24/02/2026
Polling the Willow, Osier Cutting and Peeling — rural work for men and women
H. R. Robertson (1875). The industrial uses of the willow, including its close relatives, the sallow and osier, were described in detail by the venerable John Evelyn. He noted that “all kinds of basket-work,” for which even early Britons were admired in ancient Rome, were made from willow.
The wood, he wrote, was used for pill-boxes, cart saddle-trees, gun-stocks, and half-pikes; for harrows, shoemakers’ lasts, heels, and clogs; and for forks, rake teeth, perches, rafters, ladders, hop poles, and bean stakes.
It also served to make hurdles, sieves, lattices, platters, small casks, pales, baskets, trays, trenchers, and boards for sharpening table knives. Evelyn even mentioned its use by painters for “scriblets”, which may have referred to charcoal used for sketching, still best made from willow wood today.
Willow has long been prized wherever water meets work. It has been used for the floats of paddle-steamers and the shrouds of water-wheels, and was once the preferred material for gunpowder charcoal until supplies became scarce.
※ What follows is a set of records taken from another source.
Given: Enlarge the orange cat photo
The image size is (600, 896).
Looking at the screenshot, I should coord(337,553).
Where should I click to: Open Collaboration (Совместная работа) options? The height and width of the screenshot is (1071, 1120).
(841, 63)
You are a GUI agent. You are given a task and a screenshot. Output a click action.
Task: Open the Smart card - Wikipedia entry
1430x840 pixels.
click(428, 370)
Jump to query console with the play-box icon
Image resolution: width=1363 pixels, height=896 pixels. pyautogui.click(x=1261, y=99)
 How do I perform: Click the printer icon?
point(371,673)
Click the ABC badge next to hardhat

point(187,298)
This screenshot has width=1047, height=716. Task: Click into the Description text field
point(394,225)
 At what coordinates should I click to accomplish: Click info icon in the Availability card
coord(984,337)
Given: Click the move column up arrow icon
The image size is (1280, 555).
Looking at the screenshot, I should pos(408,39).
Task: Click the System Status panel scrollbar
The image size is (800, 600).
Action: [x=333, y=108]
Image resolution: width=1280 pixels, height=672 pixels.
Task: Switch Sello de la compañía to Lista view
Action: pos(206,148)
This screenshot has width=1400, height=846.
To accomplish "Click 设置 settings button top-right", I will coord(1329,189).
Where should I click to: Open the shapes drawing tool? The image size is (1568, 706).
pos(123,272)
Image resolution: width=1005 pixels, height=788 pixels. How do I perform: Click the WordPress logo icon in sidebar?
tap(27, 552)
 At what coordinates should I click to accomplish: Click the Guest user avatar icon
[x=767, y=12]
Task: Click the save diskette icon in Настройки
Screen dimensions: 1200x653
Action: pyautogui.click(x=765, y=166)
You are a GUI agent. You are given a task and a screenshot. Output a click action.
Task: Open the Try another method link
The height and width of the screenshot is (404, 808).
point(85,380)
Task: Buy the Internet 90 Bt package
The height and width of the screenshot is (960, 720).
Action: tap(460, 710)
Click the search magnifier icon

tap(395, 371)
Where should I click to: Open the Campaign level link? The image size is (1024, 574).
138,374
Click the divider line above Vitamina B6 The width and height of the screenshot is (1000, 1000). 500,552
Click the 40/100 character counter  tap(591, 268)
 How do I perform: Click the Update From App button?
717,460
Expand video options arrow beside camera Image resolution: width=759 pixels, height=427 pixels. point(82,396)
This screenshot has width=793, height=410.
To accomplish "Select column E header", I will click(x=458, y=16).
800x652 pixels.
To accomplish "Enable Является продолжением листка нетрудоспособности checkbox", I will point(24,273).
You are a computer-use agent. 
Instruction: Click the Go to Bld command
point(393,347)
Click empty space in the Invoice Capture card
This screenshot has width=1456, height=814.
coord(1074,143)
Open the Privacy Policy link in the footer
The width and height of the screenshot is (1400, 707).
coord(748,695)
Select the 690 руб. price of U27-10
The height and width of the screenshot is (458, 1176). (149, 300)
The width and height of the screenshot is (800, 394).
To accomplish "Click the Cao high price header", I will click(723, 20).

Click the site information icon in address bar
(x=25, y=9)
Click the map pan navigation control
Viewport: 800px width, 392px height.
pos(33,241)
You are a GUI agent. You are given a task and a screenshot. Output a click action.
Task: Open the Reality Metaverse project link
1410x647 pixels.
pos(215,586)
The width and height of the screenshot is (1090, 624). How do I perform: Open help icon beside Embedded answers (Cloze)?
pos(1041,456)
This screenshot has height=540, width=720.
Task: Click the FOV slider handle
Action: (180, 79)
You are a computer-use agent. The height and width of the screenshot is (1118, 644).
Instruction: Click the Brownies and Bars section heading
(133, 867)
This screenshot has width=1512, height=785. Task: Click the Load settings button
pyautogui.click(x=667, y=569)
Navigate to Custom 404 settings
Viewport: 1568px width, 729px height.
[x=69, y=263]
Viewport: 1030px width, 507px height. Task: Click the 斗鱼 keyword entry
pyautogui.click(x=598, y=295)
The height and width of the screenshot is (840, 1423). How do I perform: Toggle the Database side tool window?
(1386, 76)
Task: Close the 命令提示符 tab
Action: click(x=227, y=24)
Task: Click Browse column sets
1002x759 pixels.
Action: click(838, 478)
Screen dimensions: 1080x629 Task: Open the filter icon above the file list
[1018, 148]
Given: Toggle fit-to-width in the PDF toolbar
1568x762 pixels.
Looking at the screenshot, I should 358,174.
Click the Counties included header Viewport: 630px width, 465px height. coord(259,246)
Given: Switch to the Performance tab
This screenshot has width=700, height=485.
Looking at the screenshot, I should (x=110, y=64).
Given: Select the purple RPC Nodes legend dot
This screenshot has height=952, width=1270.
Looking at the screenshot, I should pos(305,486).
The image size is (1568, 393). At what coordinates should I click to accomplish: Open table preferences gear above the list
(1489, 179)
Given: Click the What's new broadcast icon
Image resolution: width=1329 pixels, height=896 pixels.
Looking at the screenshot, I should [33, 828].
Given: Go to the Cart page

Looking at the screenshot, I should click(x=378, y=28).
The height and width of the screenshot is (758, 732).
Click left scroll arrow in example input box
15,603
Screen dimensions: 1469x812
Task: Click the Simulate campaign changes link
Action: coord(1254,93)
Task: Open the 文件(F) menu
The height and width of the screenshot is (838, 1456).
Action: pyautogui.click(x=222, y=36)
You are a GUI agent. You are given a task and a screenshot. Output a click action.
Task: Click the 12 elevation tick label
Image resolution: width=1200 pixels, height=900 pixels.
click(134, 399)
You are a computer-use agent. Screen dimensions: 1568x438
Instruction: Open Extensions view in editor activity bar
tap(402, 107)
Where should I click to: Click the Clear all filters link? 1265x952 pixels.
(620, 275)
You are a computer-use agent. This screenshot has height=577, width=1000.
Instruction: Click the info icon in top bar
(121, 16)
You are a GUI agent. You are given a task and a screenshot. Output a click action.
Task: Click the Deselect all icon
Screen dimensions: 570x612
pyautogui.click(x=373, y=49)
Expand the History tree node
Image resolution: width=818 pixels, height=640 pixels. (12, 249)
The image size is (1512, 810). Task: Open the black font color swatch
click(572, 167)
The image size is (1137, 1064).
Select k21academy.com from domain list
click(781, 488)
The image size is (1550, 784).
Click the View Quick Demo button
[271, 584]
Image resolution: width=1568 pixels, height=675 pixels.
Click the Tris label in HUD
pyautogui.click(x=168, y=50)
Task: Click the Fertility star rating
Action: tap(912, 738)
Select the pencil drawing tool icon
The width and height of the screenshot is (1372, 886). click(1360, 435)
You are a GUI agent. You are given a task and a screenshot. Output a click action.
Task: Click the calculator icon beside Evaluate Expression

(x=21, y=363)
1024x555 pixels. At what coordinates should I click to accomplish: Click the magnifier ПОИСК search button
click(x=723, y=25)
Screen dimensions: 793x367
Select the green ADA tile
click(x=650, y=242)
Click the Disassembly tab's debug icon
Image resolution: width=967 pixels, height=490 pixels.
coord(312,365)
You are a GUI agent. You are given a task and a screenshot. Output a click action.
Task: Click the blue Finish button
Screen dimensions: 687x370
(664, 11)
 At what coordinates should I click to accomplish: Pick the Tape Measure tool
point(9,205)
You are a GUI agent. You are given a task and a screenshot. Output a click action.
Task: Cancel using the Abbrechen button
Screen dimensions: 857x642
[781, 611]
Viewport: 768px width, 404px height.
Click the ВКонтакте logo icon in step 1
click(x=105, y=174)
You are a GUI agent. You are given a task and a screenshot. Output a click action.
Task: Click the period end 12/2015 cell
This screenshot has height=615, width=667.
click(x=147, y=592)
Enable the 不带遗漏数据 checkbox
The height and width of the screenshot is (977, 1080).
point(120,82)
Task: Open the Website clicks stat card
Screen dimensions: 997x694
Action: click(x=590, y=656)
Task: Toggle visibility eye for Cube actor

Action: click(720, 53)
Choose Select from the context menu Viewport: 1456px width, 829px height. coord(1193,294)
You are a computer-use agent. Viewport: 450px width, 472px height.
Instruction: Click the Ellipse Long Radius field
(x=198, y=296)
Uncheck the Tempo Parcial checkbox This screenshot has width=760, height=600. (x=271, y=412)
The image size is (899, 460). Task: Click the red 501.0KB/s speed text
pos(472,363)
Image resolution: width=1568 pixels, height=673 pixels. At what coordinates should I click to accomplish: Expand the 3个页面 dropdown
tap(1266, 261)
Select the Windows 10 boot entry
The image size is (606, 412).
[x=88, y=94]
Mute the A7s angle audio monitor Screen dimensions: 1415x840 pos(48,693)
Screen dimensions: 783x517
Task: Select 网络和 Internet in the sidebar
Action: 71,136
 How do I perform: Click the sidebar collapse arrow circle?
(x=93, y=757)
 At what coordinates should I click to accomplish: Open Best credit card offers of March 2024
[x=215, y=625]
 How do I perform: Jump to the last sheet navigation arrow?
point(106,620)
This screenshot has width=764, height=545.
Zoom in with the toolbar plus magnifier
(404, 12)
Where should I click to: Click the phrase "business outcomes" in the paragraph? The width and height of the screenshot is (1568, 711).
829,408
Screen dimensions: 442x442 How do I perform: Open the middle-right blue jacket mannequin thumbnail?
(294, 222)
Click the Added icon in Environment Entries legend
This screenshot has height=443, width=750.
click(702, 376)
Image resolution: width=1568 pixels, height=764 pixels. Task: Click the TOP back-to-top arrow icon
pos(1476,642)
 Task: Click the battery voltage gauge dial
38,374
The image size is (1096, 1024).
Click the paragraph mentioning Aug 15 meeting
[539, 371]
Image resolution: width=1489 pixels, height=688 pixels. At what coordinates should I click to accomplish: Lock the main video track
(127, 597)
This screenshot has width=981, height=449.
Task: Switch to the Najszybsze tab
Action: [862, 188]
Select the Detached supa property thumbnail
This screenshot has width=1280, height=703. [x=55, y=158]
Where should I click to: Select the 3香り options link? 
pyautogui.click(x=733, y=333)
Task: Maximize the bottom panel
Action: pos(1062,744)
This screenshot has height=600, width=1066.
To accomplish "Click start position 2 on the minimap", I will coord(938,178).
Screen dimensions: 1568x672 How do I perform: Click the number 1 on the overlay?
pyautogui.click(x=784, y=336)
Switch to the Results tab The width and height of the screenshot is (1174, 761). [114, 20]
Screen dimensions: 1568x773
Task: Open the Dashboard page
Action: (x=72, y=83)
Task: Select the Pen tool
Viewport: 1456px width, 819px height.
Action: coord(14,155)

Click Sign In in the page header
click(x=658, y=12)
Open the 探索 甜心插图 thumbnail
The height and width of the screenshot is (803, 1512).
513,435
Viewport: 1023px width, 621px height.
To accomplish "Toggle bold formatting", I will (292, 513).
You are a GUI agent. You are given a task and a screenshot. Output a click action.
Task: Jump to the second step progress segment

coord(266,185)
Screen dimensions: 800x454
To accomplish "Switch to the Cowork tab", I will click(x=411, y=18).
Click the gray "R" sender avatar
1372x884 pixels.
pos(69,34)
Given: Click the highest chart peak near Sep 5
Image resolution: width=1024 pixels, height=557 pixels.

Beyond industry, the willow provides many natural benefits: it stabilises riverbanks, offers nectar for bees, yields clean-burning firewood, drains marshy soils, and feeds cattle with its leaves. Its bark, containing salicin, supplies a remedy for fever and ague, ailments common in the damp regions where willows thrive.
Both the bark and leaves are astringent, and the bark of many species can be used for tanning leather. In Norway and Russia, tanners have long preferred willow to oak, a practice said to contribute to the distinctive quality of Russian leather.